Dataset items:
┌────────

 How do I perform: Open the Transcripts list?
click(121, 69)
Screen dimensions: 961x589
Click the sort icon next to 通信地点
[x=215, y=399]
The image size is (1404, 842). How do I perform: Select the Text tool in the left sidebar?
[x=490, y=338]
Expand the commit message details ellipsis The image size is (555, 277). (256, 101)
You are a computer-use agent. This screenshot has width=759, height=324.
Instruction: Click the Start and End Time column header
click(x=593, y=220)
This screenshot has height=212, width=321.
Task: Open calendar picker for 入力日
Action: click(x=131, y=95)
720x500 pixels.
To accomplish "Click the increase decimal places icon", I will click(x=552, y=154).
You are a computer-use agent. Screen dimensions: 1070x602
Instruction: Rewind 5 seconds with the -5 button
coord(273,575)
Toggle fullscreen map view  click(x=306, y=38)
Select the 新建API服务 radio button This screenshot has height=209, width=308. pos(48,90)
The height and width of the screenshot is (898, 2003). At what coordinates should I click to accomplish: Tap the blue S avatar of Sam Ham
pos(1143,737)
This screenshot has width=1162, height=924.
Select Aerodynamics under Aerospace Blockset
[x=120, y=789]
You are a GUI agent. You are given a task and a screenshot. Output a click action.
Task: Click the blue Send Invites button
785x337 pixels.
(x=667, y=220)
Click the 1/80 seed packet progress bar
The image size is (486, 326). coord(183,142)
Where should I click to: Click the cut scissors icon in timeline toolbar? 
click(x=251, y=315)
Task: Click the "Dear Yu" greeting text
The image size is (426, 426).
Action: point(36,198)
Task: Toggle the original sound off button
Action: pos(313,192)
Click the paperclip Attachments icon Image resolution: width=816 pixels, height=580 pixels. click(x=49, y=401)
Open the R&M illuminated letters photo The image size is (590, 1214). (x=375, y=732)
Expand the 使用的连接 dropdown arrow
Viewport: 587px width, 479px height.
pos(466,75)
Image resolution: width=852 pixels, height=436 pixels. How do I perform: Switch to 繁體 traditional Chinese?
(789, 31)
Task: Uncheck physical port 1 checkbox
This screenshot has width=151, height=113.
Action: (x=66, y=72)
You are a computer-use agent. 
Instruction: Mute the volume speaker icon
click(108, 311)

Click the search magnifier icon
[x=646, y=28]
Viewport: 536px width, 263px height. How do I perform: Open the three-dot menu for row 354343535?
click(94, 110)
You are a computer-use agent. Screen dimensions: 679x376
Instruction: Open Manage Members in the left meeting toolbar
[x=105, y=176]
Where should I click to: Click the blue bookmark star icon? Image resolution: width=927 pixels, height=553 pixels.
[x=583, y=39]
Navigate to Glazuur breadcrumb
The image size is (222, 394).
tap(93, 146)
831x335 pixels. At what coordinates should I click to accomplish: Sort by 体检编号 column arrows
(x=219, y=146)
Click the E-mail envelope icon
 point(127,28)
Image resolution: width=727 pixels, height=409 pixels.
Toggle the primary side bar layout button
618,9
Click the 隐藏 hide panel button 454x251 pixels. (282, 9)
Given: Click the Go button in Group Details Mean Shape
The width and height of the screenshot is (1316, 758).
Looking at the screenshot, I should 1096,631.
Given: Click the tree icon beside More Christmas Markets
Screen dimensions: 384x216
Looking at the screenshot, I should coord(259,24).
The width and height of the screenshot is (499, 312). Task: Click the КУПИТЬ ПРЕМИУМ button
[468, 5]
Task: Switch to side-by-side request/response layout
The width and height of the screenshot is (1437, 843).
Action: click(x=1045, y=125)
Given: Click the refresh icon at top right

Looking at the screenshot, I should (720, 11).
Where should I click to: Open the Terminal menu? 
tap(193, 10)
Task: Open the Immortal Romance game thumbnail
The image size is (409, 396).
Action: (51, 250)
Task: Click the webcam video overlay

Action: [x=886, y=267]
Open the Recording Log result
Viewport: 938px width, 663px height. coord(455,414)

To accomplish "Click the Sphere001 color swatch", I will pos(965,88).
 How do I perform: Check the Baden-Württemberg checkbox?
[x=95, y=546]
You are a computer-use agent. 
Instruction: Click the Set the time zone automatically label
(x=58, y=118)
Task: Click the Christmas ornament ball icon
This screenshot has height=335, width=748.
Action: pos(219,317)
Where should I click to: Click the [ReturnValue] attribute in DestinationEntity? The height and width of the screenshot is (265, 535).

└────────

Do this:
Rewrite every line between the lines holding "Image resolution: width=852" and "Click the 隐藏", inclusive, requests included, and reduce each coordinate in the answers by 44. Leave all other text on those lines unchanged.

Task output:
Image resolution: width=852 pixels, height=436 pixels. How do I perform: Switch to 繁體 traditional Chinese?
(745, -13)
Task: Uncheck physical port 1 checkbox
This screenshot has width=151, height=113.
Action: (x=22, y=28)
You are a computer-use agent. 
Instruction: Mute the volume speaker icon
click(64, 267)

Click the search magnifier icon
[x=602, y=-16]
Viewport: 536px width, 263px height. How do I perform: Open the three-dot menu for row 354343535?
click(50, 66)
You are a computer-use agent. Screen dimensions: 679x376
Instruction: Open Manage Members in the left meeting toolbar
[x=61, y=132]
Where should I click to: Click the blue bookmark star icon? Image resolution: width=927 pixels, height=553 pixels.
[x=539, y=-5]
Navigate to Glazuur breadcrumb
The image size is (222, 394).
tap(49, 102)
831x335 pixels. At what coordinates should I click to accomplish: Sort by 体检编号 column arrows
(x=175, y=102)
Click the E-mail envelope icon
 point(83,-16)
Image resolution: width=727 pixels, height=409 pixels.
Toggle the primary side bar layout button
574,-35
Click the 隐藏 hide panel button 454x251 pixels. (238, -35)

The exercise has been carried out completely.